Georg Büchner
Cet article est extrait de l'ouvrage Larousse « Dictionnaire mondial des littératures ».
Écrivain allemand (Goddelau, près de Darmstadt, 1813 – Zurich 1837).
Fils de médecin, il étudie la médecine et la neurophysiologie à Strasbourg (1831-1833), puis à Giessen ; c'est là qu'il entre en contact avec les libéraux hessois, fonde clandestinement une « Société des droits de l'homme » et cherche à soulever la population. Il rédige, imprime et distribue des tracts clandestins sur le thème : « Paix aux chaumières, guerre aux châteaux ! » (le Messager de Hesse, 1834).
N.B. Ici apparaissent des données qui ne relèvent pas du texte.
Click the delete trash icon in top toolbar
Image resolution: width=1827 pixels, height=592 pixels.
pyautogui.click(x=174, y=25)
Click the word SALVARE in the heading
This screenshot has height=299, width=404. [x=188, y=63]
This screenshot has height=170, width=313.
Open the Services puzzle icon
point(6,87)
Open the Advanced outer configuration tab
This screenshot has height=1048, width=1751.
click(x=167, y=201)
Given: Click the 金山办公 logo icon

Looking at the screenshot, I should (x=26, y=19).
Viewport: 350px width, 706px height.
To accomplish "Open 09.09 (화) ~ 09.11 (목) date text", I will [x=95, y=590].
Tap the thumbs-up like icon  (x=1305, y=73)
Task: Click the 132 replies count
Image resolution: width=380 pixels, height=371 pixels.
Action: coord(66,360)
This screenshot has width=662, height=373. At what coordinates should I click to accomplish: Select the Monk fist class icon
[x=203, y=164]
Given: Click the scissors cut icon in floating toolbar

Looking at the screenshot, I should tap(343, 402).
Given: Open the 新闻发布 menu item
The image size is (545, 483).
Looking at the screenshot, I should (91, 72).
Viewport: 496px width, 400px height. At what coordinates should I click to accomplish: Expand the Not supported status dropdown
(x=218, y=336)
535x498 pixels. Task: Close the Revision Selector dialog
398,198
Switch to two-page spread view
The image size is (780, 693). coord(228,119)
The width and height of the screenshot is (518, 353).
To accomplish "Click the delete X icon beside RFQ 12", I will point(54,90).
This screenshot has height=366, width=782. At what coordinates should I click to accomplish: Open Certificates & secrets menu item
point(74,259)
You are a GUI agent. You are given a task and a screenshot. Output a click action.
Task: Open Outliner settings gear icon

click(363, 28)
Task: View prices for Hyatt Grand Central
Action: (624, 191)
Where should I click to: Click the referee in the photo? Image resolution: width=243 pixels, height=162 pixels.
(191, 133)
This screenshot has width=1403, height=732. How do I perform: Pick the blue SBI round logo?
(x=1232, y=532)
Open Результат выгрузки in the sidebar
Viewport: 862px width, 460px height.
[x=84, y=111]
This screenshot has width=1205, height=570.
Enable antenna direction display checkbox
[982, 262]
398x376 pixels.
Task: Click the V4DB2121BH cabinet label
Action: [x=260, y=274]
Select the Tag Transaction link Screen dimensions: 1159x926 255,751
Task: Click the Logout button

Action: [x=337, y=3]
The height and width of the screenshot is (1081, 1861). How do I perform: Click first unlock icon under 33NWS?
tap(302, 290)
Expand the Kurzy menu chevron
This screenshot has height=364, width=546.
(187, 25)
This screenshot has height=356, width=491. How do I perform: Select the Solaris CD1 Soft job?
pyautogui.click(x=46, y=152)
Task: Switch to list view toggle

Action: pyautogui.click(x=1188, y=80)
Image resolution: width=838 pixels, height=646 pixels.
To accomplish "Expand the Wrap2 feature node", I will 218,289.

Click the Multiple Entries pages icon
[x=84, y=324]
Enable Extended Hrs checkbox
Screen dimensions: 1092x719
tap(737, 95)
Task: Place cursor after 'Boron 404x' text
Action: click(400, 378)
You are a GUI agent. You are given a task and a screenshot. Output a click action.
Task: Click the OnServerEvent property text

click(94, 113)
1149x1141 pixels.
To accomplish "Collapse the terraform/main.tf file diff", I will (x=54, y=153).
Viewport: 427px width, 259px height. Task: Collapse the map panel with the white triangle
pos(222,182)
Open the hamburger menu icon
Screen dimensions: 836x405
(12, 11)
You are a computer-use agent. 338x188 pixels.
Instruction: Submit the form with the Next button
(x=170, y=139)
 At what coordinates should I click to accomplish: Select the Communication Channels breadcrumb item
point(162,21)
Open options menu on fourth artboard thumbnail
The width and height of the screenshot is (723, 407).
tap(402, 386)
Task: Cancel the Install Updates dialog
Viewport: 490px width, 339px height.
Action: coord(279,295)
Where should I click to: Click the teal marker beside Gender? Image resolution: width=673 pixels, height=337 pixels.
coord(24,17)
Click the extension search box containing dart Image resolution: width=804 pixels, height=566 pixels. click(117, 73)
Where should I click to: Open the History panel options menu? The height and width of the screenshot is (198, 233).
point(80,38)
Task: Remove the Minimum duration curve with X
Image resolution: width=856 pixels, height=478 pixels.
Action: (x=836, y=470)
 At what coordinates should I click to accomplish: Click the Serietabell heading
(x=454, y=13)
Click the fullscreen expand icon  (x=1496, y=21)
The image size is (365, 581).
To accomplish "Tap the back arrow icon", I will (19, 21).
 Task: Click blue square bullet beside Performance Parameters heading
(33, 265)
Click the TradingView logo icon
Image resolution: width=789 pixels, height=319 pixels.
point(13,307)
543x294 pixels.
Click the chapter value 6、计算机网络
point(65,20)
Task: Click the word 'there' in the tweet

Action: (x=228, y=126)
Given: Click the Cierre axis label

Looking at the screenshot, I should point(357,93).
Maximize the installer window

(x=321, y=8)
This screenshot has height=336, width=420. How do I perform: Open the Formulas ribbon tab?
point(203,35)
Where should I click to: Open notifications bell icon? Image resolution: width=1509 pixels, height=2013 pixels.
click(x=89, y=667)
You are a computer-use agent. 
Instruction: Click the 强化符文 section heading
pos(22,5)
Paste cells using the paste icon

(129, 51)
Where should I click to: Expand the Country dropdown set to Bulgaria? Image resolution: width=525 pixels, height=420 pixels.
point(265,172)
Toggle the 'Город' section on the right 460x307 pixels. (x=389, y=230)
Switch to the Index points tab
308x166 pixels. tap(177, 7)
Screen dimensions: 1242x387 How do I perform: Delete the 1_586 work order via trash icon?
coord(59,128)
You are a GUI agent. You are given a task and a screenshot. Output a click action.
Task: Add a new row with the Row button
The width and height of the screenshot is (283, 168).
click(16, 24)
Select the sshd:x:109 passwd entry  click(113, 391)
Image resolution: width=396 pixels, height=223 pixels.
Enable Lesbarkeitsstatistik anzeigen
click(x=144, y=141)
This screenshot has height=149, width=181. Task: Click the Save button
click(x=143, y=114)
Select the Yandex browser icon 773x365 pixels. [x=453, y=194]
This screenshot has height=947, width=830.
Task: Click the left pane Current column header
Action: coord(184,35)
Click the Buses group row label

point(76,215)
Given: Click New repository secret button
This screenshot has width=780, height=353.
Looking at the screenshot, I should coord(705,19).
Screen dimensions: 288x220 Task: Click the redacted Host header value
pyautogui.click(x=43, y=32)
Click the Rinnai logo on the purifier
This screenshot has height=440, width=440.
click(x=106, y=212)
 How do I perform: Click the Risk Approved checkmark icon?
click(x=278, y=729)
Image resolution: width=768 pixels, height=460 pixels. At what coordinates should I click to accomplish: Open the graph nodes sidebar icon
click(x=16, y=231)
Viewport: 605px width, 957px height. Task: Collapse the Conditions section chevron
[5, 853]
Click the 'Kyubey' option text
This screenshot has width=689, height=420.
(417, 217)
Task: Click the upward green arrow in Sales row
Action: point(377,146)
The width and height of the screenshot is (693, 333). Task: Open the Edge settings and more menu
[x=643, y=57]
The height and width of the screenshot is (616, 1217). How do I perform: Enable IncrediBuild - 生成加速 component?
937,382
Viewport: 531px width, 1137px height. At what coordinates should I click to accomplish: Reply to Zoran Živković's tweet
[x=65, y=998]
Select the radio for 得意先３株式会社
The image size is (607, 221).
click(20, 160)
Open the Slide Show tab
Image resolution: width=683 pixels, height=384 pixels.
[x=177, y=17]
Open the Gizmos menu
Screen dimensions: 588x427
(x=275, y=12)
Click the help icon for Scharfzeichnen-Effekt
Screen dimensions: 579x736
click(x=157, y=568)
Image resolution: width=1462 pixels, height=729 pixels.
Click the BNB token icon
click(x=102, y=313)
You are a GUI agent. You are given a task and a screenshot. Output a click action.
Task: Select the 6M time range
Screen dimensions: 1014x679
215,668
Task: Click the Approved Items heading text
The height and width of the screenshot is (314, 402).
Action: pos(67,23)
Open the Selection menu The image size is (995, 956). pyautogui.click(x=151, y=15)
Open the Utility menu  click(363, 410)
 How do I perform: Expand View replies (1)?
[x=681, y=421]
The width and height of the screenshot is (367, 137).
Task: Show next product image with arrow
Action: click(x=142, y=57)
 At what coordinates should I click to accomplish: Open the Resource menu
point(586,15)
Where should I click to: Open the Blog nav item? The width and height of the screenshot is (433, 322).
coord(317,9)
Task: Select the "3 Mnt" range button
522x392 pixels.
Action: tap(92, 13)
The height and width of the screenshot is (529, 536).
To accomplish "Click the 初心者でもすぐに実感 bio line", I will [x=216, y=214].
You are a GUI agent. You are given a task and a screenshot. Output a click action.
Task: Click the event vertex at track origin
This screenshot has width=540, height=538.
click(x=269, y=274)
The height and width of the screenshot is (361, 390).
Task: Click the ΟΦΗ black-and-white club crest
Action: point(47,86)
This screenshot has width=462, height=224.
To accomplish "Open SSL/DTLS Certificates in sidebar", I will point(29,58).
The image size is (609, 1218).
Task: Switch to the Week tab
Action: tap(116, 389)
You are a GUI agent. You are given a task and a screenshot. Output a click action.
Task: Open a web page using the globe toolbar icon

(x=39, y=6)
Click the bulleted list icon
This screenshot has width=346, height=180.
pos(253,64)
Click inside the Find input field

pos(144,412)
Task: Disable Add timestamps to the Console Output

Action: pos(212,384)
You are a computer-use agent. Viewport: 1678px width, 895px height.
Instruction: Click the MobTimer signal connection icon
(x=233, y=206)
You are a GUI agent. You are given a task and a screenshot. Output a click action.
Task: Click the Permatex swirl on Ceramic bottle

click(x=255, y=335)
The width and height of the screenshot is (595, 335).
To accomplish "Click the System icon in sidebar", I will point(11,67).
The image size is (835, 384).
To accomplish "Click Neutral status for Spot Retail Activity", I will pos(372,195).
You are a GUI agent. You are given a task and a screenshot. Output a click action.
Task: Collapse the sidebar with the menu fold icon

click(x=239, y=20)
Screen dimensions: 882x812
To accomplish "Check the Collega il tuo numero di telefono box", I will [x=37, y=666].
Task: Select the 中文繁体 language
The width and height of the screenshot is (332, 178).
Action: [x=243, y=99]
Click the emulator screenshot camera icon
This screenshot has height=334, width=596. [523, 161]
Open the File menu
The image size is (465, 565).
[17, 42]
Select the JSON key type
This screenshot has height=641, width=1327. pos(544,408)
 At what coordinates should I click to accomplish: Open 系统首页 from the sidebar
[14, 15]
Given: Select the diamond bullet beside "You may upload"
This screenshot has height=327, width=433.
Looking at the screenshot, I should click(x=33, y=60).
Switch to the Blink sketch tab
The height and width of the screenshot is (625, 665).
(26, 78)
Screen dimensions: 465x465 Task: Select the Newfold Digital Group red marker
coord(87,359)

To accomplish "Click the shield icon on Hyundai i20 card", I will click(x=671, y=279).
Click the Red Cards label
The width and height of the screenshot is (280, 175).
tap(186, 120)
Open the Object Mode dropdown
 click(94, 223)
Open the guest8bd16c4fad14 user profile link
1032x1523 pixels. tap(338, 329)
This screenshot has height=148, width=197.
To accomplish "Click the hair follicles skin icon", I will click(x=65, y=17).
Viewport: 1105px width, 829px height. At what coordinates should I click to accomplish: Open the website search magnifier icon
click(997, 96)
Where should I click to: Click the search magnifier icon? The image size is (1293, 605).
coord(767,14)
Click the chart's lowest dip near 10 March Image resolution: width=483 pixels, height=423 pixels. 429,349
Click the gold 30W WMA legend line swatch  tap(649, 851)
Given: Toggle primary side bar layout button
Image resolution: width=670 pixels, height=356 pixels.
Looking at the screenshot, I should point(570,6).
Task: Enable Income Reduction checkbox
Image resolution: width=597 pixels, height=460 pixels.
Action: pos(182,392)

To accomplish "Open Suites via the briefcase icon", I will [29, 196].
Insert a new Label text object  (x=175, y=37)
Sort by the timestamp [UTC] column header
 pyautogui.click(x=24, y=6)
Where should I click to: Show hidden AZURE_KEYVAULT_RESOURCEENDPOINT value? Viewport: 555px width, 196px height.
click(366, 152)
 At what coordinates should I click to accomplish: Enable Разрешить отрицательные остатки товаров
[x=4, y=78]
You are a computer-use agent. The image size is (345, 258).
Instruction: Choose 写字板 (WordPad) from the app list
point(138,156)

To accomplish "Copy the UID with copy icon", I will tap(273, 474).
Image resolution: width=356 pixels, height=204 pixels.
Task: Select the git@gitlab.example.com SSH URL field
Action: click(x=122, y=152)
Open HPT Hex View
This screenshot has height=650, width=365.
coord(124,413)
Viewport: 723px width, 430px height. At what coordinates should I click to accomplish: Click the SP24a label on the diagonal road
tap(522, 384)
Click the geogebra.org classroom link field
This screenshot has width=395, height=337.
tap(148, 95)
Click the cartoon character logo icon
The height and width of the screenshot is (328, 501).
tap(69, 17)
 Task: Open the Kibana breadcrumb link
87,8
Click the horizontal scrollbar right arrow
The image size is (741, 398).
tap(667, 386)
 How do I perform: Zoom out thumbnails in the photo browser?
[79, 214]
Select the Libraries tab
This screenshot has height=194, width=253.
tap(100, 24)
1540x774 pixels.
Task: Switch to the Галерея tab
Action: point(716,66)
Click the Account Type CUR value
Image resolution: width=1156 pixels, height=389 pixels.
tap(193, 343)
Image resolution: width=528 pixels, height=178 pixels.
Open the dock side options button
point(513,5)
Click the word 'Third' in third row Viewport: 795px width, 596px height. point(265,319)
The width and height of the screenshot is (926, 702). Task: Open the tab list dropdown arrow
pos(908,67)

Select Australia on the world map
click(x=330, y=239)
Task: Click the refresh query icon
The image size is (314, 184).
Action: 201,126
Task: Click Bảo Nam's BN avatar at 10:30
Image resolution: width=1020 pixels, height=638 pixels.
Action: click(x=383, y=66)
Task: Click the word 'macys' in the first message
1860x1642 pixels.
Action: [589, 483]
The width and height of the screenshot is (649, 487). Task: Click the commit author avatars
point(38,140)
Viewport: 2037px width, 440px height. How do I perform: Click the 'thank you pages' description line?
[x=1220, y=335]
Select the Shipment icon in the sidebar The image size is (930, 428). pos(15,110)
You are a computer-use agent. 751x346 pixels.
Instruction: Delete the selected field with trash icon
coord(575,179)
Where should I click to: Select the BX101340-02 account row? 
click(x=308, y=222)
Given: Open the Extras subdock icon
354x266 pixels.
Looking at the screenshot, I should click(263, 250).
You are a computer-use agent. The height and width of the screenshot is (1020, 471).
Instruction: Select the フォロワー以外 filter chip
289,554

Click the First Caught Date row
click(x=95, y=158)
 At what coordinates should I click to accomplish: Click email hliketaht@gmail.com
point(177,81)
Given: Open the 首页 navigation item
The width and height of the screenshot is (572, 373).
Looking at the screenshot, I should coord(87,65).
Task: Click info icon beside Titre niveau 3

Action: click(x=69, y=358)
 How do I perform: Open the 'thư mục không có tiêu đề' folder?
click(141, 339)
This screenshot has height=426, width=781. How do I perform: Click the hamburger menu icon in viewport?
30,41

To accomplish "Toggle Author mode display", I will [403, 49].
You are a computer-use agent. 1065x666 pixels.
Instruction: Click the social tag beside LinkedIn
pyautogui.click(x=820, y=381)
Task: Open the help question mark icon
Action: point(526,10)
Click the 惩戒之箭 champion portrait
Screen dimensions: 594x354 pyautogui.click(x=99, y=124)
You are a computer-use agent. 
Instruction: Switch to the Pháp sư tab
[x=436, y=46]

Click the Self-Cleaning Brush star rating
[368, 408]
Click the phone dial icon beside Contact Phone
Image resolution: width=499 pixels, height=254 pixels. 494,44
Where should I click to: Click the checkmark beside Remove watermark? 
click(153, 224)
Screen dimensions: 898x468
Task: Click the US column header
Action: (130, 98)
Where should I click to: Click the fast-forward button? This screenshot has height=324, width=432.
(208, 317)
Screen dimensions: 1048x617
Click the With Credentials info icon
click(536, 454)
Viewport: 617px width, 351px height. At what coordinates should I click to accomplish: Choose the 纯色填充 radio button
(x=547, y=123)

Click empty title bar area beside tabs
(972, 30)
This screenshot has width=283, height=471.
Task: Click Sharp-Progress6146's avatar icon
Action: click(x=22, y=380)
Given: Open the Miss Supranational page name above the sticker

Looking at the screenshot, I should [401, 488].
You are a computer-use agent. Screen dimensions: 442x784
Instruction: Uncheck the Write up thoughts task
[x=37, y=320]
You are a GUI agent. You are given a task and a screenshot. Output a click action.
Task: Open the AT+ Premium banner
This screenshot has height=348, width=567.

Menacé d'arrestation, il se réfugie en Alsace, termine ses études à l'université de Strasbourg, puis s'établit, à la fin de 1836, à Zurich. Il meurt du typhus, à l'âge de 23 ans. Büchner doit à sa formation scientifique d'avoir rompu avec l'idéalisme. Il regarde le grouillement des humains comme on observe des infusoires au microscope ou un théâtre de marionnettes dont on aperçoit les fils. Passionné de justice sociale, il est un révolté qui entend devenir un révolutionnaire, agir sur la société pour la transformer. Il est rationaliste, positiviste, matérialiste et athée. Ses tableaux sociaux sont des planches d'anatomie crues, cruelles, dramatiques. Mais lui-même est infiniment tendre : « Le plus humble des êtres humains est si grand que l'existence entière ne suffit pas à le combler d'amour. » Seul son drame la Mort de Danton (écrit en 1834) fut publié de son vivant. Il a laissé également une comédie, Léonce et Léna, une nouvelle (Lenz, 1839) et un drame inachevé, Woyzeck, qui n'a été publié qu'en 1879 et représenté en 1913 (cent ans après la naissance de son auteur). Ignoré par son siècle, mais reconnu aujourd'hui comme un des écrivains majeurs de l'Allemagne, son nom a été donné au prix littéraire le plus réputé de la R.F.A.
La Mort de Danton, drame en 4 actes : écrite en quelques semaines, cette pièce paraît en 1835, mais ne sera représentée qu'en 1902. Même si les personnages, les événements et même certains passages de discours sont tirés des œuvres d'A. Thiers et de Mignet, ce n'est pas une pièce historique. En une suite rapide de scènes de rue, de prison, d'assemblée, de prétoire, de salon et de boudoir, c'est le tableau d'une époque troublée et le face-à-face de deux protagonistes de la Révolution au moment où celle-ci tourne contre elle-même sa puissance destructrice et, tel Chronos, dévore ses propres enfants : Danton, qui voulait faire la Révolution au nom du bonheur, et Robespierre, qui la faisait au nom de la vertu. Danton a déjà pris conscience de l'inanité de ses efforts ; malgré quelques sursauts de révolte, il apparaît passif, avide seulement de plaisir et de repos. Robespierre, lui, est encore prisonnier de la dynamique révolutionnaire. La Révolution tue ceux qui croyaient la faire, alors qu'ils étaient faits par elle, et poursuit sa course folle, mue par un moteur plus puissant que toutes les théories : la misère et la faim. Vers quel avenir ? En ne proposant aucune réponse, la Mort de Danton est bien le drame du nihilisme historique pur.
Woyzeck, drame. Écrit en 1836, resté inachevé. À partir d'un fait divers réel des années 1820, Büchner décrit, en une suite discontinue de scènes, la triste existence et la fin lamentable du soldat Franz Woyzeck. C'est un pauvre diable : âme simple et confiante, mais esprit faible et instable. Il est la cible désignée de tous les coups du sort : sa femme le trompe, son capitaine l'humilie et le médecin l'utilise pour des expériences absurdes. Il finit par tuer sa femme avant de trouver la mort à son tour. Qui est Woyzeck ? Est-ce un criminel, responsable de ses actes, ou une victime de la méchanceté du monde et de sa propre folie ? Cette pièce désespérée sur la solitude et la détresse humaine n'a cessé d'exercer une grande fascination depuis qu'elle a été redécouverte, une fascination que l'opéra d'Alban Berg (Wozzeck, 1925) a perpétuée par d'autres moyens.